▸ AUFGABE A: Welcher Schriftzug prangt im Essay über linke Biedermeier in altdeutschen Lettern auf der Brust des jungen Mannes hinter dem Verkaufsstand?
▸ AUFGABE B: Schreib aus dem Essay über linke Biedermeier den Abschnitt neu, der mit den Worten „Linke Biedermeier und“ anfängt und mit „Tucholsky: Feldfrüchte (1926).“ aufhört. Tausche darin „Radieschen“ gegen „Tomaten“ aus.

▸ LESETEXT:
***
Linke Biedermeier und Brandstifter
Thema
Essay von Matthias Rude

Die neuen, konservativen Bürgerlichen stehen für die Abstiegsängste der Mittelschicht - und für Kriegsbefürwortung der deutschen „Linken".

Essay von Matthias Rude

„Hermann Müller, Hilferlieschen / blühn so harmlos, doof und leis / wie bescheidene Radieschen: / außen rot und innen weiß.“ – Kurt Tucholsky: Feldfrüchte (1926).

Dunkle Kleidung, Piercings, Hals, Arme, sogar Hände und Finger voller Tätowierungen. Ein typischer Szenegänger, der auf einem Hardcore-Konzert im Autonomen Zentrum zunächst nicht auffallen würde. Auf den zweiten Blick irritiert der Aufdruck auf seinem Shirt: „Freiheit“, steht da; abgebildet ist ein kleines Haus auf dem Land mit eingezäuntem Garten, in dem ein Mädchen mit langen geflochtenen Zöpfen sitzt. Auf der Brust eines weiteren jungen Mannes hinter dem Verkaufsstand prangt in altdeutschen Lettern der Schriftzug: „Königreich Heimat“.
***
▸ DATENSÄTZE:
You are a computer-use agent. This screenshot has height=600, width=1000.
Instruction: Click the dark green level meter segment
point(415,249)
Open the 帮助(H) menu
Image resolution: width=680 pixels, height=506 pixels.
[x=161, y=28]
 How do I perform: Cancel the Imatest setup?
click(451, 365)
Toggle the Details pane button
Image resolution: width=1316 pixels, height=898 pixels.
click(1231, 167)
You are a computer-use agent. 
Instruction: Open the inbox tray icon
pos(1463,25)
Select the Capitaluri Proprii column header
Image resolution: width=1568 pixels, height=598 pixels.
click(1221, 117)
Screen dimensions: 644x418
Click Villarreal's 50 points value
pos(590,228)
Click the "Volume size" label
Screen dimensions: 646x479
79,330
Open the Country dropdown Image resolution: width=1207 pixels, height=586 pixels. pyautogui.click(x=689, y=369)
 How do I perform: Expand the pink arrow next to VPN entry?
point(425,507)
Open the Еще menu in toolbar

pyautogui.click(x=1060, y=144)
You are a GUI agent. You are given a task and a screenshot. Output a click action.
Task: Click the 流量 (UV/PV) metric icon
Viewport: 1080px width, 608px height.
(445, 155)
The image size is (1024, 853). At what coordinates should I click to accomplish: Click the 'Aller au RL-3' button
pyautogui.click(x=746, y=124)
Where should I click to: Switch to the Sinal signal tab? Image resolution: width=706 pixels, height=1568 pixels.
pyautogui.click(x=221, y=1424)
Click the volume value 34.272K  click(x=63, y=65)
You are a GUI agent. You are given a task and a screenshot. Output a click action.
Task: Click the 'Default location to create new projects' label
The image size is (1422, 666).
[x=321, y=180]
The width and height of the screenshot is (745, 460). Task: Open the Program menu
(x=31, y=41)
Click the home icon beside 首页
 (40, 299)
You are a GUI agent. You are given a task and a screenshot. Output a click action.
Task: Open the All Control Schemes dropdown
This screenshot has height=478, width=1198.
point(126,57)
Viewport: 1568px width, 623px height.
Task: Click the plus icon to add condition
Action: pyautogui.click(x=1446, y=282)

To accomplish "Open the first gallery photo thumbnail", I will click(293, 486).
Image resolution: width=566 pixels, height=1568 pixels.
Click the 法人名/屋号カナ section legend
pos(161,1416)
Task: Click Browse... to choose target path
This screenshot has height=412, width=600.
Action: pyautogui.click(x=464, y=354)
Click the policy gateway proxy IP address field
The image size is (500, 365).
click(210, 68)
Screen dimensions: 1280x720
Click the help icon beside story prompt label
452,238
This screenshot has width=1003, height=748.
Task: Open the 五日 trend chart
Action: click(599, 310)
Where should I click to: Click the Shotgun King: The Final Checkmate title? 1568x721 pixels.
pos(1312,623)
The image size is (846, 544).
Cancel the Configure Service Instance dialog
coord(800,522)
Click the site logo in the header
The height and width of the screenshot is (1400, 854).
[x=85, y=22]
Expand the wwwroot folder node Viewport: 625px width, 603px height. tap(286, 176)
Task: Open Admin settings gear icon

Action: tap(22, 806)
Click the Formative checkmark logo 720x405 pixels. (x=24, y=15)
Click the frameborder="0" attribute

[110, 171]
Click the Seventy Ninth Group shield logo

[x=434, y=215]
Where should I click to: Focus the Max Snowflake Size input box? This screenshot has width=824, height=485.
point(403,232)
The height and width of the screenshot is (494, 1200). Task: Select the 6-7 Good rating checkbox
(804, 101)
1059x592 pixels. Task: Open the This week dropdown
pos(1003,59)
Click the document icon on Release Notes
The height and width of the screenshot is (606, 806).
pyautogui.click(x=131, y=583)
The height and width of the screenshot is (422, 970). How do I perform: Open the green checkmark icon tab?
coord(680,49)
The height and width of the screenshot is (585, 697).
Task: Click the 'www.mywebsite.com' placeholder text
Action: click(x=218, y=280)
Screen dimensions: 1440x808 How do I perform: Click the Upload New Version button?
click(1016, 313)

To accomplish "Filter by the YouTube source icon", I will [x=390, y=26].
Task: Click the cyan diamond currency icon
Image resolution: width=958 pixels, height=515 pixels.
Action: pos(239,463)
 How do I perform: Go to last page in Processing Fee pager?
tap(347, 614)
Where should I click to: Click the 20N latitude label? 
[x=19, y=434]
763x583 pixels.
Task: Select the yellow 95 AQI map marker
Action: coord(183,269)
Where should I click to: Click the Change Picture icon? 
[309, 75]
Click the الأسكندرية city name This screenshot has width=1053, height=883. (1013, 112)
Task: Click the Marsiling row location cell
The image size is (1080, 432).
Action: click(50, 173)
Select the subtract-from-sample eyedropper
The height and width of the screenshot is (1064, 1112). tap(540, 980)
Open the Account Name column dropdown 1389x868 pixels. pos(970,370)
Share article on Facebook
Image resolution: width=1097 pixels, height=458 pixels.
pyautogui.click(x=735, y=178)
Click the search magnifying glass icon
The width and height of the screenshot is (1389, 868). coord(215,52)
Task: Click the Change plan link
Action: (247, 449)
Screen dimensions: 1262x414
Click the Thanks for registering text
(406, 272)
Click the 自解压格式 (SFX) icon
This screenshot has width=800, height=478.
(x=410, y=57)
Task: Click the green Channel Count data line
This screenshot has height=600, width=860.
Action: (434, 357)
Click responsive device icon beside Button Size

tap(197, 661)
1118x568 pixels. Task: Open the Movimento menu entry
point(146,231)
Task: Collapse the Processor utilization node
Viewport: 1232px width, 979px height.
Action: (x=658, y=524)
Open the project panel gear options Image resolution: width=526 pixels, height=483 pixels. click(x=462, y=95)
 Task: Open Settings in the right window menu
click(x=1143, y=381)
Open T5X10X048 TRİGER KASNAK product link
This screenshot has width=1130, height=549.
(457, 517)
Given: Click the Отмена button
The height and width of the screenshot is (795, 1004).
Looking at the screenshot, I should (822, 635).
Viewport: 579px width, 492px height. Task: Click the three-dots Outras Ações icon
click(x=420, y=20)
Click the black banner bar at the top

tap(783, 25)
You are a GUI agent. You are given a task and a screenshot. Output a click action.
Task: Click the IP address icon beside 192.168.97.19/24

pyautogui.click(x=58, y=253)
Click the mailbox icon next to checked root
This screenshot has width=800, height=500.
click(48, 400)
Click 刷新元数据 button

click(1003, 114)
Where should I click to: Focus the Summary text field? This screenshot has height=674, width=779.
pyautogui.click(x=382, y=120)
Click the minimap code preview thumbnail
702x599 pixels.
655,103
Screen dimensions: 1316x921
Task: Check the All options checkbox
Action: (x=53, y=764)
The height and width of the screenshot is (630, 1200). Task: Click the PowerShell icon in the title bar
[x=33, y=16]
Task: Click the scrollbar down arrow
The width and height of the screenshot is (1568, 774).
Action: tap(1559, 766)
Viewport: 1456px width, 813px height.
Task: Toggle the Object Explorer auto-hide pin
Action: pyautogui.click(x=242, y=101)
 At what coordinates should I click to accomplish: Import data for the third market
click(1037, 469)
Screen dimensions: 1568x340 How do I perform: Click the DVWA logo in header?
***
▸ VOLLSTÄNDIGE LÖSUNG A: „Königreich Heimat“

▸ VOLLSTÄNDIGE LÖSUNG B:
Linke Biedermeier und Brandstifter
Thema
Essay von Matthias Rude

Die neuen, konservativen Bürgerlichen stehen für die Abstiegsängste der Mittelschicht - und für Kriegsbefürwortung der deutschen „Linken".

Essay von Matthias Rude

„Hermann Müller, Hilferlieschen / blühn so harmlos, doof und leis / wie bescheidene Tomaten: / außen rot und innen weiß.“ – Kurt Tucholsky: Feldfrüchte (1926).